In 2025, OR identified one data leakage incident involving general business‑partner data, which did not affect any personal data owners. The incident was immediately contained, and additional security measures were implemented to prevent recurrence.
Upon detecting or being notified of a potential personal data breach, the responsible departments promptly assess the situation and contain the incident — including suspending user accounts, resetting passwords, and disabling system access before investigating the cause and determining the scope of affected data. A report is then prepared and submitted to the Data Protection Officer (DPO) for onward notification to the Office of the Personal Data Protection Commission (PDPC) within the legally required timeframe.
Affected data subjects are also notified without delay, along with appropriate remedy guidelines. Permanent system‑control improvements, such as the implementation of Multi‑Factor Authentication (MFA) and post‑incident reviews, are carried out to prevent recurrence.

In 2025, OR received no complaints regarding customer privacy violations or customer data loss for secondary purposes

1. Cyber Security Awareness Training with Test for OR’s Employees
The E-learning training is designed to help employees understand digital service delivery, policies, regulations, practices, and standards related to the company’s information security. This also includes the understanding of laws related to the Computer-related Crime Act, threats, and consequences of misuse and improper use of information systems. Training content includes Password Security, Phishing Emails, Malware Protection, and Internet Using Security, presented through animation for improved engagement. A Refreshment Course (Cyber Security Awareness Exam) is administered to long‑serving employees. In 2025, 98.55% of participants passed the test.Contractor personnel working for OR are also required to take the Cyber Security Awareness test, with 100% passing in 2025.

2. Personal Data Protection Training for Employees
In 2025, the training on personal data protection for employees includes the Personal Data Protection Act B.E. 2562 (2019) (PDPA) in online format. This course is designed for employees from departments responsible for handling customer personal data. The objective is to ensure employees understand an appropriate collection and management of personal data in compliance with the Personal Data Protection Act, B.E. 2562 (2019), and to follow appropriate procedures in the event of a personal data breach.

3. Prevention of AI-Driven Spear Phishing Threats
OR enhances cybersecurity awareness by disseminating guidelines for preventing AI-driven spear phishing through employee education. This includes training personnel to scrutinize emails, observe the “External” warning indicator, and report suspicious incidents via the 24‑hour Service Desk. OR also actively campaigns against clicking suspicious links or opening suspicious attachments. These actions help strengthen proactive vigilance capabilities and reduce risks from threats to OR’s information systems.

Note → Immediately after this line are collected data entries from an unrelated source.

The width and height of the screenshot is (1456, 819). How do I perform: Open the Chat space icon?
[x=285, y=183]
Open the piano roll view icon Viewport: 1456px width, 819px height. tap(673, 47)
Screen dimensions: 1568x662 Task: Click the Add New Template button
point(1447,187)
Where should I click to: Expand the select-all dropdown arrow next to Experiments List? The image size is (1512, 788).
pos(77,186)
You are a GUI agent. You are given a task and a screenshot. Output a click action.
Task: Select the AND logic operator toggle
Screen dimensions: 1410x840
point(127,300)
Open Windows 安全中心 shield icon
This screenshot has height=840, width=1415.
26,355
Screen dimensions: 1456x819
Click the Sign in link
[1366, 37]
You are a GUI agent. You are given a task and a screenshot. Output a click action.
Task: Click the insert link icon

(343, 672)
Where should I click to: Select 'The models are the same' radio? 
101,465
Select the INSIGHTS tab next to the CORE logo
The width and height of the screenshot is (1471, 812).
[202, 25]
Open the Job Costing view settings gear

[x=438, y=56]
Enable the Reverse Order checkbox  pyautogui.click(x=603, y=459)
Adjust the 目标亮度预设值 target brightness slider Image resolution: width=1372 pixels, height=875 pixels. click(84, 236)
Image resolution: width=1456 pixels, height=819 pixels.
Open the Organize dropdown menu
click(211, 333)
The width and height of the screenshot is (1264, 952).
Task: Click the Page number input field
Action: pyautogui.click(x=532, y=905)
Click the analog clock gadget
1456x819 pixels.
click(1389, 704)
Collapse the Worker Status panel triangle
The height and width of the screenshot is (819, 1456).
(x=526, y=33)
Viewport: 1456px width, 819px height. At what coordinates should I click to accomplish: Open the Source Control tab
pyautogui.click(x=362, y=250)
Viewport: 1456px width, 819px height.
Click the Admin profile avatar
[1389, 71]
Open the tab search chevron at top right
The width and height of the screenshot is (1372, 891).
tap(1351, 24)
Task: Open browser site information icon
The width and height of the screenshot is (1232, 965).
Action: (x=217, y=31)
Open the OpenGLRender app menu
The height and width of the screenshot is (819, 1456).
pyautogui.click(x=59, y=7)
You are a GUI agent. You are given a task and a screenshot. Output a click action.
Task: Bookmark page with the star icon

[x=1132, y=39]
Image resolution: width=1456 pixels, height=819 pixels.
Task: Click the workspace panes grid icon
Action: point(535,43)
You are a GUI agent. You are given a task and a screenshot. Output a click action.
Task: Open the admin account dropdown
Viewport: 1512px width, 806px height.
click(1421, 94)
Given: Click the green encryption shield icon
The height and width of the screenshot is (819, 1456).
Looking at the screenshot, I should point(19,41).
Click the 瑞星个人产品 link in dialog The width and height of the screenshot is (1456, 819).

4. AI Governance Training: Governance of Artificial Intelligence Usage
AI Governance training, focusing on the governance of Artificial Intelligence usage, or AI governance, was conducted in 2025 as an online E-learning course via the OR LMS platform. The training comprised three core modules: 1) What is AI, 2) AI Risk, and 3) AI Governance. The objective of the program was to build employees’ foundational understanding of AI, together with key concepts, associated risks, and practical guidelines that OR can apply to appropriately and safely govern the development and use of AI.